A ce niveau, il est important de poser la question de savoir pourquoi une telle accélération. Donc il faut dire que l’émergence de ces maladies nouvelles est à la fois en lien direct et étroit avec la perte des forêts, des écosystèmes et la biodiversité.

Et à l’Etat naturel, les animaux sauvages sont en équilibre avec les virus, les bactéries et l’ensemble des microbes dont ils sont porteurs. Donc plus la biodiversité est riche moins ces virus se rependent. Cependant, dans le monde contemporain, on perturbe totalement cet équilibre. Tout simplement parce que la modernisation des sociétés et la recherche du profit conduisent à déforester pour aménager des routes, construire des  villes, développer l’agriculture intensive ou l’élevage de masse, prélever les minerais précieux. Ainsi de la sorte, on multiplie les points de contact entre les hommes et la faune sauvage réservoir des virus qui génèrent ces maladies nouvelles.

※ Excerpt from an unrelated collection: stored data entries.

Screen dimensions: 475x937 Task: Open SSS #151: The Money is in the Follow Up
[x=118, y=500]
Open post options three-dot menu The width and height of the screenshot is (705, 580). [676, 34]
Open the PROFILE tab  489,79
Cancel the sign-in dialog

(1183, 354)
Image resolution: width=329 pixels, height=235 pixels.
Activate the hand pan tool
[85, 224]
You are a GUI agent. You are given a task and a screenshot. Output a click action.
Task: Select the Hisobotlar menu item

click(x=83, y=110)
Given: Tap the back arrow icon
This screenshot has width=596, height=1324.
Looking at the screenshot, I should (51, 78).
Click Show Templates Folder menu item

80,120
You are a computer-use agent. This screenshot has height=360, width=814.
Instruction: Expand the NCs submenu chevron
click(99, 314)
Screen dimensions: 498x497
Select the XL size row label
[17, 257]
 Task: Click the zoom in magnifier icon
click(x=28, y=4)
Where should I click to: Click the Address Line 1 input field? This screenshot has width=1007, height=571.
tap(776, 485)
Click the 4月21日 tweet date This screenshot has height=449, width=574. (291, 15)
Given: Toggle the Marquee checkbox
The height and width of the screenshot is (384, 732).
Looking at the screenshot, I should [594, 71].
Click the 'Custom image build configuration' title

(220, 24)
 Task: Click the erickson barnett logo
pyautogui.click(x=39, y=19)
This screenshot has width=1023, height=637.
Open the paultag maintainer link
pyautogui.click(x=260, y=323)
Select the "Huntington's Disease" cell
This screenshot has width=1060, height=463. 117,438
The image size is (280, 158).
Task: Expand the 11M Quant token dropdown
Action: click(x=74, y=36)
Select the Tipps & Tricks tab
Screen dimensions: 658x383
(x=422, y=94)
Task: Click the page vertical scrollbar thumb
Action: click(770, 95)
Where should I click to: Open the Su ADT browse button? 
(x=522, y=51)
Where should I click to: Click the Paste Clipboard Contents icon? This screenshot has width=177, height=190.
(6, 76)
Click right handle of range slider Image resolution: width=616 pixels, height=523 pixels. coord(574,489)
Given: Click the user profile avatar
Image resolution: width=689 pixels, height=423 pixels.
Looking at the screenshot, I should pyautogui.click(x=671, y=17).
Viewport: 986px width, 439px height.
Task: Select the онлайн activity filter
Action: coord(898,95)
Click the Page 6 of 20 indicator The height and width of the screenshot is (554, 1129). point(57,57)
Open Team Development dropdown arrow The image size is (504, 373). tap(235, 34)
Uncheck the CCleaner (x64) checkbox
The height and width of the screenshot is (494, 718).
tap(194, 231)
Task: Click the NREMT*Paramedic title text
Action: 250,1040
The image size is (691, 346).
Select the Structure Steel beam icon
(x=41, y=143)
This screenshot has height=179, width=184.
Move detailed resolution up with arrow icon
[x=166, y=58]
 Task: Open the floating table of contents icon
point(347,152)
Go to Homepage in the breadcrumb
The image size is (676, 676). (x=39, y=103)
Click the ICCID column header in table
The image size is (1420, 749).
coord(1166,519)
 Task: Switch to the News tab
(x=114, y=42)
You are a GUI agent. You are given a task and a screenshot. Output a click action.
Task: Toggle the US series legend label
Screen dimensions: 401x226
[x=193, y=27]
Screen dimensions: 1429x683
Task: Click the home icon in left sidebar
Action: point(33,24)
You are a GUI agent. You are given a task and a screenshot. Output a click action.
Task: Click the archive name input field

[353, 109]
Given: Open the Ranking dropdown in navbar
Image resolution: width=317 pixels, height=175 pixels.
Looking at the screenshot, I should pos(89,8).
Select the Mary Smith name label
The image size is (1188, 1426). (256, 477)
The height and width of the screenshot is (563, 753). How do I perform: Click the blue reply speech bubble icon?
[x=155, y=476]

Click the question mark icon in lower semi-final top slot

La menace est réelle parce que les experts ont montré qu’il existe encore un million sept cent mille (1.700.000) virus encore non découverts chez les mammifères et chez les oiseaux parmi lesquels il y a six cent mille (600.000) à huit cent mille (800.000) virus qui sont capables d’infecter encore l’être humain. Donc les forêts sont le socle de toute une vie sur terre. Protéger les forêts, les écosystèmes, la biodiversité, c’est protéger la planète et ses habitants », a-t-il lancé.